* **SOURCE RECORDS**
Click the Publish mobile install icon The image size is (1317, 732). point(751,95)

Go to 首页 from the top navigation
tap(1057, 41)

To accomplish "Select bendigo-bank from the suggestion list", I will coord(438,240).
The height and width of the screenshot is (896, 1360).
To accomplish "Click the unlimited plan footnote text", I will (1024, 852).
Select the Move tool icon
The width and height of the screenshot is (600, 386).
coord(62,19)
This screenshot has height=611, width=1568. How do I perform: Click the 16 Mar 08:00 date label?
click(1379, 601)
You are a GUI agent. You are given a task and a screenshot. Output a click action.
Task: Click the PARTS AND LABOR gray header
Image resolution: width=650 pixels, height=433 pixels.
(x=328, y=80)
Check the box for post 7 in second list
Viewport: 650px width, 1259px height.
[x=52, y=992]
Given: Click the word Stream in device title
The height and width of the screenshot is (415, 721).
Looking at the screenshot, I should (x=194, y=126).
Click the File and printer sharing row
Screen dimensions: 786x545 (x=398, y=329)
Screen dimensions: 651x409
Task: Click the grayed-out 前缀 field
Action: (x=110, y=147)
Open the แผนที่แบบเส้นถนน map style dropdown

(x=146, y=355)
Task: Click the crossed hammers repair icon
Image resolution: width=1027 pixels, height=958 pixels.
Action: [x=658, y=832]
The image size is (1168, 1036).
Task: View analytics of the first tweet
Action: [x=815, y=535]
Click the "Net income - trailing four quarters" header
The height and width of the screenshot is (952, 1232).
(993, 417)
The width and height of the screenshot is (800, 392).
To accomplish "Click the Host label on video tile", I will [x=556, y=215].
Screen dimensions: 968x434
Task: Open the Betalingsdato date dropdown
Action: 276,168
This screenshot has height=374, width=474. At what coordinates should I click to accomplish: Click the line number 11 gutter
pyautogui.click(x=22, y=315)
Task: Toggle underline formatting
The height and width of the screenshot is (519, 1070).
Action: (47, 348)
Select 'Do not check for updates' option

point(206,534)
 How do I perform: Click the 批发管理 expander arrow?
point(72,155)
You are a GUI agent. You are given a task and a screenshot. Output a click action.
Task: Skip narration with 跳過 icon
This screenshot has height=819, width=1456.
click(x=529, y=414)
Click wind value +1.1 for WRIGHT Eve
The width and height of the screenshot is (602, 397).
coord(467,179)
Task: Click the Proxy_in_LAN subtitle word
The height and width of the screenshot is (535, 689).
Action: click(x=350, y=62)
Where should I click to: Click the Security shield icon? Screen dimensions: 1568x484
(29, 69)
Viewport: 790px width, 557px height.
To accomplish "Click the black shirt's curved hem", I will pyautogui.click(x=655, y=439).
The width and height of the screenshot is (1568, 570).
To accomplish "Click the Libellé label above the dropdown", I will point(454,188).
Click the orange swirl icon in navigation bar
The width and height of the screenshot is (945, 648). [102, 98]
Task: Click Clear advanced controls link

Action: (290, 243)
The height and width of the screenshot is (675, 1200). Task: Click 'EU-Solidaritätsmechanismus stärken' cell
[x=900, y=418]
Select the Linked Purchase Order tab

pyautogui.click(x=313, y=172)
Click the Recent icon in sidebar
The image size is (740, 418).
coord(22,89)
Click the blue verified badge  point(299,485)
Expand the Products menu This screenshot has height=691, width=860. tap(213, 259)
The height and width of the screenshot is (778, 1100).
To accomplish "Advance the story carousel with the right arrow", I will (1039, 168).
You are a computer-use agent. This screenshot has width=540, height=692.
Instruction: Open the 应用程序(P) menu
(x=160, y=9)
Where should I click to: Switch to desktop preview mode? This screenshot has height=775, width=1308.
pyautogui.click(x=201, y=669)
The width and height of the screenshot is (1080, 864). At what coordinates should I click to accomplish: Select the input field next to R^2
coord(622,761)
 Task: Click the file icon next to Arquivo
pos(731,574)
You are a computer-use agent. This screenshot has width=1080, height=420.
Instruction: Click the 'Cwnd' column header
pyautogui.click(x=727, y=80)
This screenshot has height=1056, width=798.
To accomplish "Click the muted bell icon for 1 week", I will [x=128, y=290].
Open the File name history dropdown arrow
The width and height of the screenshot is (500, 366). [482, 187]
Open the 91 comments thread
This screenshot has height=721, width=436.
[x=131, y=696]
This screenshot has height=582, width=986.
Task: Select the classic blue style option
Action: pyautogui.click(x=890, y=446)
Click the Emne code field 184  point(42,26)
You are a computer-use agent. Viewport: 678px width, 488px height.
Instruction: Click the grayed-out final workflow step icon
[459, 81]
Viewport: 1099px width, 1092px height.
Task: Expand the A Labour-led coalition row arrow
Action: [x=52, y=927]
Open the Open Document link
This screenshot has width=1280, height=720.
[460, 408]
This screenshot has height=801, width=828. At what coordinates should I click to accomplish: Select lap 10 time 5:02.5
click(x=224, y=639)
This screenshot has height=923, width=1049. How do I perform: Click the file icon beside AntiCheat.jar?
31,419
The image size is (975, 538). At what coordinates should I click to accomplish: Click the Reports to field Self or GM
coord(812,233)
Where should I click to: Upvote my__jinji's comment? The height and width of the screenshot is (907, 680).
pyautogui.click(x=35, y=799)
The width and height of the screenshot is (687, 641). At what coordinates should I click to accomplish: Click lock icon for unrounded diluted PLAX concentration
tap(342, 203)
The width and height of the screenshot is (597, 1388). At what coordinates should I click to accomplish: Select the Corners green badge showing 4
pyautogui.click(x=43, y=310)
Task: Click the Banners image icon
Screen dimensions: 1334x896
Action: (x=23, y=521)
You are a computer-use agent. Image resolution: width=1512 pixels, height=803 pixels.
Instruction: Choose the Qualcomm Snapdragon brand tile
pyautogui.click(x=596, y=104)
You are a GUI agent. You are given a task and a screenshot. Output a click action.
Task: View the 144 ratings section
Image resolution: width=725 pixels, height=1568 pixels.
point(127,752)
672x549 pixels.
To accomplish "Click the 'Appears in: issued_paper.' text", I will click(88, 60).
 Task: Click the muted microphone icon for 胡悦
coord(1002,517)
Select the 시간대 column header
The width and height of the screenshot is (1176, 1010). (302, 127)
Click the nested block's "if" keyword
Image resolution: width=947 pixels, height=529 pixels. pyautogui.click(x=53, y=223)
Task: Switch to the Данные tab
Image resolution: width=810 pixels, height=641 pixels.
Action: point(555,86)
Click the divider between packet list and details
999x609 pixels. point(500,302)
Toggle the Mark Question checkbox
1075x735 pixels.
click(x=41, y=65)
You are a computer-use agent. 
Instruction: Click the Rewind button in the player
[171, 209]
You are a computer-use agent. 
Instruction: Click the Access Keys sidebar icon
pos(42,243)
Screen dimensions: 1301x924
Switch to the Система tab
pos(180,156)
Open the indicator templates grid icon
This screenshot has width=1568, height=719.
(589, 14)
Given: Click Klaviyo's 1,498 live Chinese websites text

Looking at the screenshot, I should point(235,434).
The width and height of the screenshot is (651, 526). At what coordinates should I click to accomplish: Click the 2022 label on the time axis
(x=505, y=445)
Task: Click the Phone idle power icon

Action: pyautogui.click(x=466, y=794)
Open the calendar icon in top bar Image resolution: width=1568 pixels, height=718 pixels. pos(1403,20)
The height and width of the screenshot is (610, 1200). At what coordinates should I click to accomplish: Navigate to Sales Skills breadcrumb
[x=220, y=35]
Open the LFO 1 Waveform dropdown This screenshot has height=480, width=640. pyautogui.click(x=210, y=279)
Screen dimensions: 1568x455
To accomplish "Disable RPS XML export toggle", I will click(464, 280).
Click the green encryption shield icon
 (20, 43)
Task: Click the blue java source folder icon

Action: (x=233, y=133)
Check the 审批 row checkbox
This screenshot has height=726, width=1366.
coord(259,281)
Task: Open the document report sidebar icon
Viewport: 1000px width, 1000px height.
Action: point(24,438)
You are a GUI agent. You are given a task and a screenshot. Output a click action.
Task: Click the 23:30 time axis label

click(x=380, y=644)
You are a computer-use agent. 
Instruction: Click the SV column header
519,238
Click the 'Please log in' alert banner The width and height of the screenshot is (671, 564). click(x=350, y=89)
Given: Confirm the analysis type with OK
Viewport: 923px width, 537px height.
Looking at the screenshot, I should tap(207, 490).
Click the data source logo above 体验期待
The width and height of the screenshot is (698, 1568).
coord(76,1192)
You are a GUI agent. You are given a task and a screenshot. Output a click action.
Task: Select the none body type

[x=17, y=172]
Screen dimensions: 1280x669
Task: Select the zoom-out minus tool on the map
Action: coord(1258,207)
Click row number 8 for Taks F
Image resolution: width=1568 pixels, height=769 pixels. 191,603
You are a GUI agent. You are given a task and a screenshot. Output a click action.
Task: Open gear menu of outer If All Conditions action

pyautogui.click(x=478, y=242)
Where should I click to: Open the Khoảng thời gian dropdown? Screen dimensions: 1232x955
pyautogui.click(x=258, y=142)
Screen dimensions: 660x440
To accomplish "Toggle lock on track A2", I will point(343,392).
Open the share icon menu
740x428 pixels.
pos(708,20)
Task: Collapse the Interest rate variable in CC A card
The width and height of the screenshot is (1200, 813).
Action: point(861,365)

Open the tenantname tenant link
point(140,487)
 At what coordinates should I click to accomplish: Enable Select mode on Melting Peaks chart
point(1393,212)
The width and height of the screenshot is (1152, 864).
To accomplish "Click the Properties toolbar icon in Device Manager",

* **ACTION ITEM**
Could you show every line of the material that includes the string "above"?

* **RESPONSE**
To accomplish "Click the Libellé label above the dropdown", I will point(454,188).
Click the data source logo above 体验期待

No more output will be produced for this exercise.